When the Pokriefkes left Eisenstrasse, their relatives the Liebenaus refused to pack up and follow the helper's family. The master carpenter was too attached to his workbenches, his circular and band saws, the finishing machine, the stacks of lumber in the shed, and apartment house 19, which belonged to him. His son Harry, whom Mother implicated temporarily as my possible father, had already received his call-up notice the previous fall. Somewhere, along one of the many retreating fronts, he must have been a radio operator or a member of the armored infantry.
After the war I learned that the Poles had expelled my possible grandfather and his wife, like all Germans who had remained in the region. We heard that both of them died not long afterward in the West, one right after the other, most likely in Lüneburg — he probably out of sorrow for his lost shop and all the window and door hardware stored in the apartment house's cellar. The watchdog, in whose kennel Mother is supposed to have spent a week as a child, was dead long since; before the war someone — she says, “A pal of the Yid's” — poisoned him.
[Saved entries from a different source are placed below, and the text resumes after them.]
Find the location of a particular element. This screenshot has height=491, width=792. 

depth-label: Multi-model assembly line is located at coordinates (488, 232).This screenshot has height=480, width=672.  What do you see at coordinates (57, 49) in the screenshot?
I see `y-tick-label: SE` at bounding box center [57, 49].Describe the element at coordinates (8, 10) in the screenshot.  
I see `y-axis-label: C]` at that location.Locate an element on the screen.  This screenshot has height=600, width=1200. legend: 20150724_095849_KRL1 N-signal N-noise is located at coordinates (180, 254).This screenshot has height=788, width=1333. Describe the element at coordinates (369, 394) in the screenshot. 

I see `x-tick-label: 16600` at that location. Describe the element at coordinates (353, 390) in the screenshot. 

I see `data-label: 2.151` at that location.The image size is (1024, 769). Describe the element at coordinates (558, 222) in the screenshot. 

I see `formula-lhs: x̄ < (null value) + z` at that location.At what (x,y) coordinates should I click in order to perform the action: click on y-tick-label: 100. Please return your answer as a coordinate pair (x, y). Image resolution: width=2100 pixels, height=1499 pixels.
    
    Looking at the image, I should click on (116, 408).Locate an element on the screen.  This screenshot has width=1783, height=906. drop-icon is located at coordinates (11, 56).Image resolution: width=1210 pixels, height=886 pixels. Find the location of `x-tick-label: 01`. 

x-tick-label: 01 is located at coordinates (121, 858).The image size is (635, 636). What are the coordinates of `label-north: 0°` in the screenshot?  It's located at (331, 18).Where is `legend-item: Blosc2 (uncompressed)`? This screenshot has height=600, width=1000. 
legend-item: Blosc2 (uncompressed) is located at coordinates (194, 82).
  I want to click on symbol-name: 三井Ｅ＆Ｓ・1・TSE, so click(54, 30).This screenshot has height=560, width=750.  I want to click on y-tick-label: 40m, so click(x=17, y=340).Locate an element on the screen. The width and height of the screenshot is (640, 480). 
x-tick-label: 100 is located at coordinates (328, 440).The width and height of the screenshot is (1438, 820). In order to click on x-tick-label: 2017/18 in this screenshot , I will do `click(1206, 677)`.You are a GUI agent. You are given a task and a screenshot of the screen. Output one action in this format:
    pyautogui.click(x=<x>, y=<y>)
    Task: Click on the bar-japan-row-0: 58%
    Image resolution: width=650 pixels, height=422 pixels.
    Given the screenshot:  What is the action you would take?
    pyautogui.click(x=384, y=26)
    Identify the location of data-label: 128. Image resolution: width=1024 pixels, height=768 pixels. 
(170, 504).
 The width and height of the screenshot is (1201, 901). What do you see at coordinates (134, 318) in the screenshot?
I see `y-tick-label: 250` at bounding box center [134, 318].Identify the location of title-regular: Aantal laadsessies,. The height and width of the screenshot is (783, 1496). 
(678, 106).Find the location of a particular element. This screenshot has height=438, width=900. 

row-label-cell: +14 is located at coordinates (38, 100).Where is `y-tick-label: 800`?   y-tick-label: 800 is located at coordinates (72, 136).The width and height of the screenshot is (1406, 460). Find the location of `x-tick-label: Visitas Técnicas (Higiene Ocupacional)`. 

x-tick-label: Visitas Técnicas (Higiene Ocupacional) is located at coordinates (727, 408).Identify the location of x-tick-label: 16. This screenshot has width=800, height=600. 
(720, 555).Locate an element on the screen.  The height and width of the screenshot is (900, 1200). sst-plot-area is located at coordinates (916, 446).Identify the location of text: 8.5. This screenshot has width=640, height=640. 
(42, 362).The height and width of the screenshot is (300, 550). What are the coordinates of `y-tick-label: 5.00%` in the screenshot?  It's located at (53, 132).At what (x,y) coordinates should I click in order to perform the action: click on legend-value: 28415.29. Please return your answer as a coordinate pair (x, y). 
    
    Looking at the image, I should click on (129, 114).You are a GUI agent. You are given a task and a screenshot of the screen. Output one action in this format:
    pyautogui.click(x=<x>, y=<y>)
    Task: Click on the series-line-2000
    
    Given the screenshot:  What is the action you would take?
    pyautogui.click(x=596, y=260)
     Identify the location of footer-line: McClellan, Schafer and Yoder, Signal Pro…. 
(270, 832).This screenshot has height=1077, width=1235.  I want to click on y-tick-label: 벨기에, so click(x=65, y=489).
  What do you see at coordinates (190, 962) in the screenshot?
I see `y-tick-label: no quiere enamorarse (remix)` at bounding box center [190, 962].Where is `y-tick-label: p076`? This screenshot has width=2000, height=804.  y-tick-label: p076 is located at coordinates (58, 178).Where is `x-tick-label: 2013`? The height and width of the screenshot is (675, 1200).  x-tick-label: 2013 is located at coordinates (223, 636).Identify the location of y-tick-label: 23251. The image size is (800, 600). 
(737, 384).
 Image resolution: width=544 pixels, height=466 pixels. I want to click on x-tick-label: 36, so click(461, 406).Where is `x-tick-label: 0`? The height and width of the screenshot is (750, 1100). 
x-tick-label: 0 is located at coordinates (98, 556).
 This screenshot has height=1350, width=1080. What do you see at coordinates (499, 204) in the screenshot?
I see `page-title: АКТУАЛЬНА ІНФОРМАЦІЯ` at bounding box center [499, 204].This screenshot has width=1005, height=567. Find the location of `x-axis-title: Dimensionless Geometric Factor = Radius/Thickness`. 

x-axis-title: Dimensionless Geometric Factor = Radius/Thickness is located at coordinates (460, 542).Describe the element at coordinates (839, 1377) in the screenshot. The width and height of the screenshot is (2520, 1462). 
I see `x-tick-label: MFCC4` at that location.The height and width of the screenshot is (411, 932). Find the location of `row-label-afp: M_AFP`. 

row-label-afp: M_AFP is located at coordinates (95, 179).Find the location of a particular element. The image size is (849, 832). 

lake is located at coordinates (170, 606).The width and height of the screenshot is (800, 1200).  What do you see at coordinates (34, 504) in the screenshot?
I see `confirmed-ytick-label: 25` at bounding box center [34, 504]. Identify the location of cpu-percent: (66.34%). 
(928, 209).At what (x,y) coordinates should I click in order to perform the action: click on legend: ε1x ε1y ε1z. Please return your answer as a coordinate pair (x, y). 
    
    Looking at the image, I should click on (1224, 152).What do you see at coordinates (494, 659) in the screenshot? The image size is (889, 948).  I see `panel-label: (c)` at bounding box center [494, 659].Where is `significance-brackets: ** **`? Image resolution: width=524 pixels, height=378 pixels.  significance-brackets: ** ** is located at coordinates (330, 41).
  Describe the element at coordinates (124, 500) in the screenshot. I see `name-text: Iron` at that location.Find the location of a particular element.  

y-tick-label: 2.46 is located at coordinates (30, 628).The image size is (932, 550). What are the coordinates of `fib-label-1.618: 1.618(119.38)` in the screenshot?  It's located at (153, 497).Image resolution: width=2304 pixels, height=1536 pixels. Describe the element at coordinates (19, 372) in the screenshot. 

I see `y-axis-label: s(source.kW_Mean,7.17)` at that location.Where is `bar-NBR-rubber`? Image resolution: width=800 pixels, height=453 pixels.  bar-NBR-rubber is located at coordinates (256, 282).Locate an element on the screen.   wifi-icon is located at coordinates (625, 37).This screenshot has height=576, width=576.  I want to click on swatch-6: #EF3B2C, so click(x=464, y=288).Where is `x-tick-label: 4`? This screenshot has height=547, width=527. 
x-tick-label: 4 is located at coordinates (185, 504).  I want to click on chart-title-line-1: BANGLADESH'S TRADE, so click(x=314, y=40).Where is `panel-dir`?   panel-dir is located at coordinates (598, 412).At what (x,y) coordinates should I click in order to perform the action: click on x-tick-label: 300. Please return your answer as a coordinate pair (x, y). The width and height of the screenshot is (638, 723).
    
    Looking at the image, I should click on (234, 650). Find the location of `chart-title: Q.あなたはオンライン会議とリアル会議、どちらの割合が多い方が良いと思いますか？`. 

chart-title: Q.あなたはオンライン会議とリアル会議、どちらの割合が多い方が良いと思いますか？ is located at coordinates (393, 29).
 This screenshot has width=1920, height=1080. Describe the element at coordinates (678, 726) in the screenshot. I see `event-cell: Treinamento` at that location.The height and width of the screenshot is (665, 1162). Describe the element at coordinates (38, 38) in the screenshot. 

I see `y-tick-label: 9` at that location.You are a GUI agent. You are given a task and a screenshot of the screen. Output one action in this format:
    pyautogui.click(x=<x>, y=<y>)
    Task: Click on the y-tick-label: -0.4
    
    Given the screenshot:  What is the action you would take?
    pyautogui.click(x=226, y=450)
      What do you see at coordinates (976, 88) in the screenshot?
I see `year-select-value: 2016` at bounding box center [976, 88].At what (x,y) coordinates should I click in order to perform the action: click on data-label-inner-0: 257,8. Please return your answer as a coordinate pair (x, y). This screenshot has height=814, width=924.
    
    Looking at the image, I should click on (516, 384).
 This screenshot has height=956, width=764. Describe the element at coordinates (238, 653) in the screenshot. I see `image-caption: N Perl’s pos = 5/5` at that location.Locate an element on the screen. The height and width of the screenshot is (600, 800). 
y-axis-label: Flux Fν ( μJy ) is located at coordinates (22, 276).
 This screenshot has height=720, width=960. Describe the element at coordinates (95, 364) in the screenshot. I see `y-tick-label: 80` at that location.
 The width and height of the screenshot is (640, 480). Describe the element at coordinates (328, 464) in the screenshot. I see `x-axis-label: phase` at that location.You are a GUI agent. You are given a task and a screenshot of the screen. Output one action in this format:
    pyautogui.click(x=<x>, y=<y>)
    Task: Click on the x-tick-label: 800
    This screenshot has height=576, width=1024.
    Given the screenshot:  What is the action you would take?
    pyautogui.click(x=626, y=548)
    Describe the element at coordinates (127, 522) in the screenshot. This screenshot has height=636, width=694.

It can be assumed that the Pokriefkes came aboard with one of the last lots, allowed on because their daughter was visibly pregnant. With August Pokriefke might there have been trouble; the MPs patrolling the pier could have pulled him out as fit for the Volkssturm. But since he, as Mother said, was only “a half-pint,” he managed to bluff his way through. At the end, supervision became porous in any case. Conditions were chaotic. Children ended up on board without their mothers. And mothers lost hold of their children's hands in the shoving on the gangway and couldn't save them from being pushed over the edge and disappearing into the water between ship's hull and the wall of the pier. It did no good to scream.
The Pokriefkes might have found room on the steamers Oceania and Antonio Delfino instead, although they too were overloaded with refugees. These two ships were also tied up at the Gotenhafen-Oxhöft pier, known as the Quay of Good Hope; and the two medium-sized transports did reach their destinations, Kiel and Copenhagen, safely. But Erna Pokriefke was “determined” to get onto the Gustloff, “come hell or high water,” because she had such happy memories of her KDF cruise to the Norwegian fjords on what was in those days a gleaming white ship. She had stuffed into her luggage the photo album with snapshots from that trip.